Una volta trascritto l’accordo sarà possibile richiedere all’agenzia (con istanza o voltura?) l’intestazione del BCC a tre eredi.

Il Docfa di cui sopra, che sconterà 140€ di Tributi, impone l’aggiornamento sia dell’EP sia dell’Elenco Subalterni. Tuttavia una volta trascritto l’accordo in Conservatoria e ottenuta la Voltura del BCC in capo ai 3 eredi, che di fatto determina il passaggio della Stanza con WC a Partita Ordinaria, sarebbe necessario aggiornare nuovamente la descrizione di questa unità nell’Elenco Subalterni, mentre rimarrebbe invariato l’EP.

Per aggiornare la sola descrizione nell’elenco subalterni dell’unità, procederei come da vademecum docfa nazionale al parag 2.3.1.5 a pag 63 con causale in ALTRE - MODIFICA DESCRIZIONE ELENCO SUB.

La presentazione di quest’ultimo Docfa richiede il pagamento di ulteriori 70€ Tributi trattandosi di una unità oppure è esente per qualche motivo?

Le mie ipotesi sono fondate/corrette oppure conviene operare altrimenti?

Veramente grato a chi vorrà essere d’aiuto.

Saluti

Non ritengo corretta la strada che intendi percorrere in quanto non si renderebbe possibile la volturazione della porzione che andrà ai 3 eredi, mancando l’intestazione catastale.

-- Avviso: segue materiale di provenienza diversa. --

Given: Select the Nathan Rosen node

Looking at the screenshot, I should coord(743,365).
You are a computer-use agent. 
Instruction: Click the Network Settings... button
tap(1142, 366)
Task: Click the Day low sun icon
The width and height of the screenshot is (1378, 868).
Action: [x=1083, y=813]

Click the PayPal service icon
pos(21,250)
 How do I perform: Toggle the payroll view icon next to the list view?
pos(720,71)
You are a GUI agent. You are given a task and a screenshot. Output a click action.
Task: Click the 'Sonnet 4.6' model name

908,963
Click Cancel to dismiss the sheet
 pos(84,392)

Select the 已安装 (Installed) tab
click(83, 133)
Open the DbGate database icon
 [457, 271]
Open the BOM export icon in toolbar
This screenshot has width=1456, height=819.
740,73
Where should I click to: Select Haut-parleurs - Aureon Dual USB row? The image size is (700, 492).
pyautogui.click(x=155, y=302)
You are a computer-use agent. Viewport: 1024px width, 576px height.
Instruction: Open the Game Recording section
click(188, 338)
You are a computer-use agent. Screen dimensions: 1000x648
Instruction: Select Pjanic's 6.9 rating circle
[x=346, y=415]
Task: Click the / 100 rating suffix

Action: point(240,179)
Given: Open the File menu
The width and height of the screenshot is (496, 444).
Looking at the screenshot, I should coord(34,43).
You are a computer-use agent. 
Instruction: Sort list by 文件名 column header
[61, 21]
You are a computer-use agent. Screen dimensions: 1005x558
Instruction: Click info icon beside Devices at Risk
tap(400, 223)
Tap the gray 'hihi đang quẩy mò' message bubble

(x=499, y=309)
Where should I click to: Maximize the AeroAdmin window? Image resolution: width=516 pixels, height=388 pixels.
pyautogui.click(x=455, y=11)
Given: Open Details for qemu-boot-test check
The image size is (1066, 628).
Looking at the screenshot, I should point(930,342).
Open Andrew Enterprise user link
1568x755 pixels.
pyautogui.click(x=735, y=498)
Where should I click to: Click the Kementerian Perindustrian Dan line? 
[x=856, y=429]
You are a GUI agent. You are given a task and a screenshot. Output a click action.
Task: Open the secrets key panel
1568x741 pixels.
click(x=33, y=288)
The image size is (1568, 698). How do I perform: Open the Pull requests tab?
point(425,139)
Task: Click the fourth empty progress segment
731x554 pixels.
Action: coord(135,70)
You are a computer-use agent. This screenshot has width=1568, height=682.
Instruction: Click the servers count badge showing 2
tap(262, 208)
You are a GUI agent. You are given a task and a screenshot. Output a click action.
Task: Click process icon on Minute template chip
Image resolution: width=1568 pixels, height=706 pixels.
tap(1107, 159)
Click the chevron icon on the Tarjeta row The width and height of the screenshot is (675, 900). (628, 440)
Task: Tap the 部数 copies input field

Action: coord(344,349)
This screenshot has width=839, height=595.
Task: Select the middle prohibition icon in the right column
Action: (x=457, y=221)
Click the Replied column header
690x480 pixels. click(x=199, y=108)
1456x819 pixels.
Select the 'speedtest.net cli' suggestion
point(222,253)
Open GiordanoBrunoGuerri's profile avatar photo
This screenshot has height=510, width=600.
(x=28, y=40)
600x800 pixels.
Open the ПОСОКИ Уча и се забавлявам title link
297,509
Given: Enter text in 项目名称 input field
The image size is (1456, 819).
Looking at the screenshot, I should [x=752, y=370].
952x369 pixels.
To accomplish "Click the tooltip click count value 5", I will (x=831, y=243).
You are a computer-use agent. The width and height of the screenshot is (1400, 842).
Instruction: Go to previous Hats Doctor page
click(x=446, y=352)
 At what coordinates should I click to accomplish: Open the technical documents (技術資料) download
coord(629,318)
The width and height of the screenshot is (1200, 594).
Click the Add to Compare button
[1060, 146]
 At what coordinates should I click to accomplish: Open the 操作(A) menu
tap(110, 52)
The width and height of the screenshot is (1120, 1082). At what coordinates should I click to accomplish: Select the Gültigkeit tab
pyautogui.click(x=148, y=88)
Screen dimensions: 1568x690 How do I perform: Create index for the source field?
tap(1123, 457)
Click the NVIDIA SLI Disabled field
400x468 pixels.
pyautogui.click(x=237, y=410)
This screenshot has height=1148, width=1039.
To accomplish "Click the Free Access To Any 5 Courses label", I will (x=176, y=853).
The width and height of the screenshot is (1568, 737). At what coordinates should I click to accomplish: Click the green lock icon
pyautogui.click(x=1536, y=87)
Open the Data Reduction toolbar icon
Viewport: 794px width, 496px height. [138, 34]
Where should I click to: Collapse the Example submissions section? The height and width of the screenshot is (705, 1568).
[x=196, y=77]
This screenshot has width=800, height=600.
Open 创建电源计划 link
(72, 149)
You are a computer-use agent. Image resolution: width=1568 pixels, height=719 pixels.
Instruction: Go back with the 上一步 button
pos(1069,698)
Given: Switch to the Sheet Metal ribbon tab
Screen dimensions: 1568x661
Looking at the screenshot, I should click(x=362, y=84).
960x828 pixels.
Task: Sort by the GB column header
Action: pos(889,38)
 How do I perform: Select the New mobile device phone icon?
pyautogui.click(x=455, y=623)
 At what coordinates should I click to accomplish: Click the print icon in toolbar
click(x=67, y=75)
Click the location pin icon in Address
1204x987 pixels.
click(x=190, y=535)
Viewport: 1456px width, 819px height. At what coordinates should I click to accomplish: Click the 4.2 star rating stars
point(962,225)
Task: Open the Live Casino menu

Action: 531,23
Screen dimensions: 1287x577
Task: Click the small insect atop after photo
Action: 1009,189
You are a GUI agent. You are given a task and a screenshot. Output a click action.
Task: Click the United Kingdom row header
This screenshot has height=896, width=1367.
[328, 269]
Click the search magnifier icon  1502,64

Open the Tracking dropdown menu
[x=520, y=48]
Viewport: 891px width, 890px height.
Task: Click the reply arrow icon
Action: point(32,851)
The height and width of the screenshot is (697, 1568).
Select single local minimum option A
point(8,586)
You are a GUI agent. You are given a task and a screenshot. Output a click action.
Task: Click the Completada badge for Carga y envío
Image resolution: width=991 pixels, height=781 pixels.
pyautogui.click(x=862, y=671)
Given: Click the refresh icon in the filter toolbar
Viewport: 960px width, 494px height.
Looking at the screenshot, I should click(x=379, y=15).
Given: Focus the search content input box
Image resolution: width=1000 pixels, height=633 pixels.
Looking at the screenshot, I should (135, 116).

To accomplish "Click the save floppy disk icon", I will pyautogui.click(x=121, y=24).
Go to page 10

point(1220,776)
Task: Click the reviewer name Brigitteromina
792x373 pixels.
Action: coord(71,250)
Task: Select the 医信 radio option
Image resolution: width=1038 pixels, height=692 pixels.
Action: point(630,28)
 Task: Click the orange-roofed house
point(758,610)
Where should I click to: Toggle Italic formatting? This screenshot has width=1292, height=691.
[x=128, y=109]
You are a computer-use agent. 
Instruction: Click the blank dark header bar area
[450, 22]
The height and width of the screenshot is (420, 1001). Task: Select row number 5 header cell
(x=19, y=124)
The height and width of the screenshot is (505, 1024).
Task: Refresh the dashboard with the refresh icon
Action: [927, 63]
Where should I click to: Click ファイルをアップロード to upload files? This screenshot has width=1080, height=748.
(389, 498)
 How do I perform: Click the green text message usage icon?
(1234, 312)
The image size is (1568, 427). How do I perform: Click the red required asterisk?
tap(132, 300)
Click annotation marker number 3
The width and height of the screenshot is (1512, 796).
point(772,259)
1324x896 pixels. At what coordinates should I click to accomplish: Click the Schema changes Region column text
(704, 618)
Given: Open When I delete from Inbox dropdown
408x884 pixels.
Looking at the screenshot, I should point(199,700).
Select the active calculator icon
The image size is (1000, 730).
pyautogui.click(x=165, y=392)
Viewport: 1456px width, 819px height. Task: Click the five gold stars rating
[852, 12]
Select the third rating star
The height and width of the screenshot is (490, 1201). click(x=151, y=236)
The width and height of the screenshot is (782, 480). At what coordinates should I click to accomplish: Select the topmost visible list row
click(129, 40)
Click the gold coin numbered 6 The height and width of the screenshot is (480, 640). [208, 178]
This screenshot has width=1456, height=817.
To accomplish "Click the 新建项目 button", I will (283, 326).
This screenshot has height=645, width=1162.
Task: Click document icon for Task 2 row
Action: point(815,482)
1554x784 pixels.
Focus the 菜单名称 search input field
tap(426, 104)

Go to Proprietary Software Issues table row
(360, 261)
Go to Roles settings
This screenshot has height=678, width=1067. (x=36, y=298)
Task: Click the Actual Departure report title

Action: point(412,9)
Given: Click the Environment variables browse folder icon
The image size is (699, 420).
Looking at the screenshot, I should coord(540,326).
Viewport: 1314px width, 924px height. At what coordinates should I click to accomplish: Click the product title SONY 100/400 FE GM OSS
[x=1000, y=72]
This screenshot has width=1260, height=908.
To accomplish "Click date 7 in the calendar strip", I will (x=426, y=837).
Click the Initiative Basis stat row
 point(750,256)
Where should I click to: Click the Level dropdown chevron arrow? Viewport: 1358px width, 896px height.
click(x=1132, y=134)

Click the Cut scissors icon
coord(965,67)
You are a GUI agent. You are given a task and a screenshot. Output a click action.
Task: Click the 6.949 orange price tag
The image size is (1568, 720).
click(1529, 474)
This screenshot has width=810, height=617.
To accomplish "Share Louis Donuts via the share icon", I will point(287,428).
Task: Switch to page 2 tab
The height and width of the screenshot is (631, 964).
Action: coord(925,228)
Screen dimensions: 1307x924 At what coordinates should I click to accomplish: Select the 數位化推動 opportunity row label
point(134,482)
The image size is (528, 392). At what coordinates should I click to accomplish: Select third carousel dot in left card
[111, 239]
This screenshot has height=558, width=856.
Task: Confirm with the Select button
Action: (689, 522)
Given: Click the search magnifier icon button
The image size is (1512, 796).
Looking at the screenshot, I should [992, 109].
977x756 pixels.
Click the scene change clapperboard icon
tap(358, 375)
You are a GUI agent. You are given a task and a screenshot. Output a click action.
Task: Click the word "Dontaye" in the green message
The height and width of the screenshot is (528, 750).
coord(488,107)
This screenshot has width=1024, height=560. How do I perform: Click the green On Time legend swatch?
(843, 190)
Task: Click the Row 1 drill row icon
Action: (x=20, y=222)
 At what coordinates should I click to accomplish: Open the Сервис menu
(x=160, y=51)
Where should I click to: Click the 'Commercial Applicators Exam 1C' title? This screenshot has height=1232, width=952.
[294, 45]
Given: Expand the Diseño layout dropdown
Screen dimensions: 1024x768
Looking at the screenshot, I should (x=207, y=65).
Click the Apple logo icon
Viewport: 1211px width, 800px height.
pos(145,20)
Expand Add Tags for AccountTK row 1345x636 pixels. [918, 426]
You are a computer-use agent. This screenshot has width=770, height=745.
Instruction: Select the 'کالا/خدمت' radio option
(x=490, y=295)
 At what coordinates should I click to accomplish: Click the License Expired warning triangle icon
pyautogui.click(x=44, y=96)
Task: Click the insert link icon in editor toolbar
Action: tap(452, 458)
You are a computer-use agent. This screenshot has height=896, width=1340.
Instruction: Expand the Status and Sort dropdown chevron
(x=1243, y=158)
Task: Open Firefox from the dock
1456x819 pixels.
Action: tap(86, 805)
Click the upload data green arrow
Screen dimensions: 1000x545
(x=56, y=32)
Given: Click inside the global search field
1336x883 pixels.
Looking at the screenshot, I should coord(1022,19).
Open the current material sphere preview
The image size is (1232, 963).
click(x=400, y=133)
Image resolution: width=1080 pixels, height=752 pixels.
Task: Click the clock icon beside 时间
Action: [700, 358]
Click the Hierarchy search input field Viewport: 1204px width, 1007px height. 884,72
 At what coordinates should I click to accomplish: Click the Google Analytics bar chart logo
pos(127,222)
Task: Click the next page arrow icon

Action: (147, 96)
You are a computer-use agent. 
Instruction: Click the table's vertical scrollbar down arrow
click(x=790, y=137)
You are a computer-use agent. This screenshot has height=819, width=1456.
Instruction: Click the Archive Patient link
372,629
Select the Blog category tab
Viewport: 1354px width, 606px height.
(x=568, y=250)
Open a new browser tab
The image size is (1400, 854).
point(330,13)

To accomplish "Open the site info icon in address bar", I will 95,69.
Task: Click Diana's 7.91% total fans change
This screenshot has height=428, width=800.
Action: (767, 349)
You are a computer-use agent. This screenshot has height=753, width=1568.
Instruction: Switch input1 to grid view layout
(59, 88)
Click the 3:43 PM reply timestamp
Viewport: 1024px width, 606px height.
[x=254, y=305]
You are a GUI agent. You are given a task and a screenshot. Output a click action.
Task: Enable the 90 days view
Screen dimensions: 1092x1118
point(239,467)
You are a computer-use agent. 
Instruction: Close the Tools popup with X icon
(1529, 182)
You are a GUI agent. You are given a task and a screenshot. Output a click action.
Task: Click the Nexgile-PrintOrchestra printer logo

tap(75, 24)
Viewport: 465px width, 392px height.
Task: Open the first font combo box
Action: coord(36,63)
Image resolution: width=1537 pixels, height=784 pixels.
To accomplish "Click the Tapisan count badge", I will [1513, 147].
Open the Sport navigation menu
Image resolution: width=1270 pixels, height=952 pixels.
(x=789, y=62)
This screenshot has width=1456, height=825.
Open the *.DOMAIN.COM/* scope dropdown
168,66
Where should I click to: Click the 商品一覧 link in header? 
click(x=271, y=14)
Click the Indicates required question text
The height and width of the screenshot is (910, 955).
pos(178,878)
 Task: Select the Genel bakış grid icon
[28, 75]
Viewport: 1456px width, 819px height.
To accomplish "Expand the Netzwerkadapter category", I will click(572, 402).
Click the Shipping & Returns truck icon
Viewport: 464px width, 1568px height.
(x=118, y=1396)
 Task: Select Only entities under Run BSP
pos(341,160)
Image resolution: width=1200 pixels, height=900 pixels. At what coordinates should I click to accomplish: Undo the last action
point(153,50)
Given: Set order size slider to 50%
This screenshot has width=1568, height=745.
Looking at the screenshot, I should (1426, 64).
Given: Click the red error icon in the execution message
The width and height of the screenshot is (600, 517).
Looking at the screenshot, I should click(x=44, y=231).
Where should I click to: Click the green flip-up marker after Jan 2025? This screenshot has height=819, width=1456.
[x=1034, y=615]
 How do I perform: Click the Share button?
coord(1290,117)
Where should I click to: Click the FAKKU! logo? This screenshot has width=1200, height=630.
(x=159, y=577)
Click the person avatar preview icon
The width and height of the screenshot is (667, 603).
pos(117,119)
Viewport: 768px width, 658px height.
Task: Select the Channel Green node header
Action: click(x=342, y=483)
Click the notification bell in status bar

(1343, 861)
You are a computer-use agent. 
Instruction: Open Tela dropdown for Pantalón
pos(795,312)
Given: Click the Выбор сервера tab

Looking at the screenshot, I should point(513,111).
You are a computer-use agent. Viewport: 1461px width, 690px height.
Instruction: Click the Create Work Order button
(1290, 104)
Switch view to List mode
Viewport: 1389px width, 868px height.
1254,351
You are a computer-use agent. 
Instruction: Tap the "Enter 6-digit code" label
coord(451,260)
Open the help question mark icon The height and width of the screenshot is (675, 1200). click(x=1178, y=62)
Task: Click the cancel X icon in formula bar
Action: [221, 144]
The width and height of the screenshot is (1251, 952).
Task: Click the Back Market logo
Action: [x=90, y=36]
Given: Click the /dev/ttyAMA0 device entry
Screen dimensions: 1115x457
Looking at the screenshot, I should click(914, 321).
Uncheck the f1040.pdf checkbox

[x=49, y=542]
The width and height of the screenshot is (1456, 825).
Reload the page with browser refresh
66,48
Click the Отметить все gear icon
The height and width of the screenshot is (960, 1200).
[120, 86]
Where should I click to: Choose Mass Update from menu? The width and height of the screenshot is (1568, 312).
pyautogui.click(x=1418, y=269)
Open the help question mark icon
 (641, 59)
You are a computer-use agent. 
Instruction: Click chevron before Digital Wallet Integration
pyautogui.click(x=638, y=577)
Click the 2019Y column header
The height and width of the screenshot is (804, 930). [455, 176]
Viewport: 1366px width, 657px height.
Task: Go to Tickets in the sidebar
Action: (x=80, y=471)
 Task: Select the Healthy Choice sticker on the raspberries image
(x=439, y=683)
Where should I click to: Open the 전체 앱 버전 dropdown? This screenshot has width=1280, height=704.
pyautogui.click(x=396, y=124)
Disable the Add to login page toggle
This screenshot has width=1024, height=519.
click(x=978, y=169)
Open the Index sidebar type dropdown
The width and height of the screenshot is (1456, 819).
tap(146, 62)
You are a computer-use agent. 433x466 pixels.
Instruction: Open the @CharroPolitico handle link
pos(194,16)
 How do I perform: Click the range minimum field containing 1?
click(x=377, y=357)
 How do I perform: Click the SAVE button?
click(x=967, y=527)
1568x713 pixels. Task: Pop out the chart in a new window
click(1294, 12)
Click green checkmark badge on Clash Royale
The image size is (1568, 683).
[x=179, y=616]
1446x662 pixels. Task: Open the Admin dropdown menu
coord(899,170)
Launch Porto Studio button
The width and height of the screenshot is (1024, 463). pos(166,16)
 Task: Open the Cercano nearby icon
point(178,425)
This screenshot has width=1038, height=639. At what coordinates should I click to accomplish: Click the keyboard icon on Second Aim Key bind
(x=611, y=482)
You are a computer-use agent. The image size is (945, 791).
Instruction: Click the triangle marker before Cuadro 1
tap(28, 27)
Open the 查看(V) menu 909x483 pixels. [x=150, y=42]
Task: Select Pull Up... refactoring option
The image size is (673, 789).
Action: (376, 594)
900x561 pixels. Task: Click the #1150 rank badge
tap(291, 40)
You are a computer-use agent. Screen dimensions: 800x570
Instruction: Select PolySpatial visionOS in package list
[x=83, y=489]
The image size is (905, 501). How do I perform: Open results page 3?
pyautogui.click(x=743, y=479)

Inoltre non mi sembra corretto adottare la soluzione delle due planimetrie correlate, trattandosi nella fattispecie di una vera e propria “divisione”, in cui una delle due UIU va trattata a parte.

A mio parere si deve scorporare dal BCC la porzione oggetto di passaggio di proprietà, ma la si deve dichiarare come UIU in denuncia di NC a nome di tutti i proprietari del condominio (ovvero dei proprietari dei subb. che riportano l’utilità comune BCC).

Quindi la variazione del BBC, che cambia n. sub., sarà collegata alla dichiarazione NC.

Grazie per la risposta.
La strada da te suggerita era in realtà quella che avevo in mente, ma mi è stata vivamente sconsigliata dal referente dell’ufficio provinciale di Milano, visto che il titolo sarebbe stata la trascrizione di un accordo di mediazione non ancora sottoscritto (… e vedono come fumo negli occhi le intestazioni pro-quota millesimale)
La soluzione alternativa proposta è quella che ho riportato che funziona, ma mi interessava sentire l’opinione di chi, come nel tuo caso, è molto molto più esperto di me.
Perché dici che non è possibile la voltura della stanza con WC in base alla trascrizione dell’accordo transattivo.
Saluti

A questo punto sentirei un notaio; le attuali volture con il sistema della trascrizione a favore e contro, necessitano, a mio parere, di una ditta di partenza (poi, se trattasi di condominio di cento proprietari allora interviene una questione di praticità, altrimenti la norma catastale prevede la dichiarazione pro quota).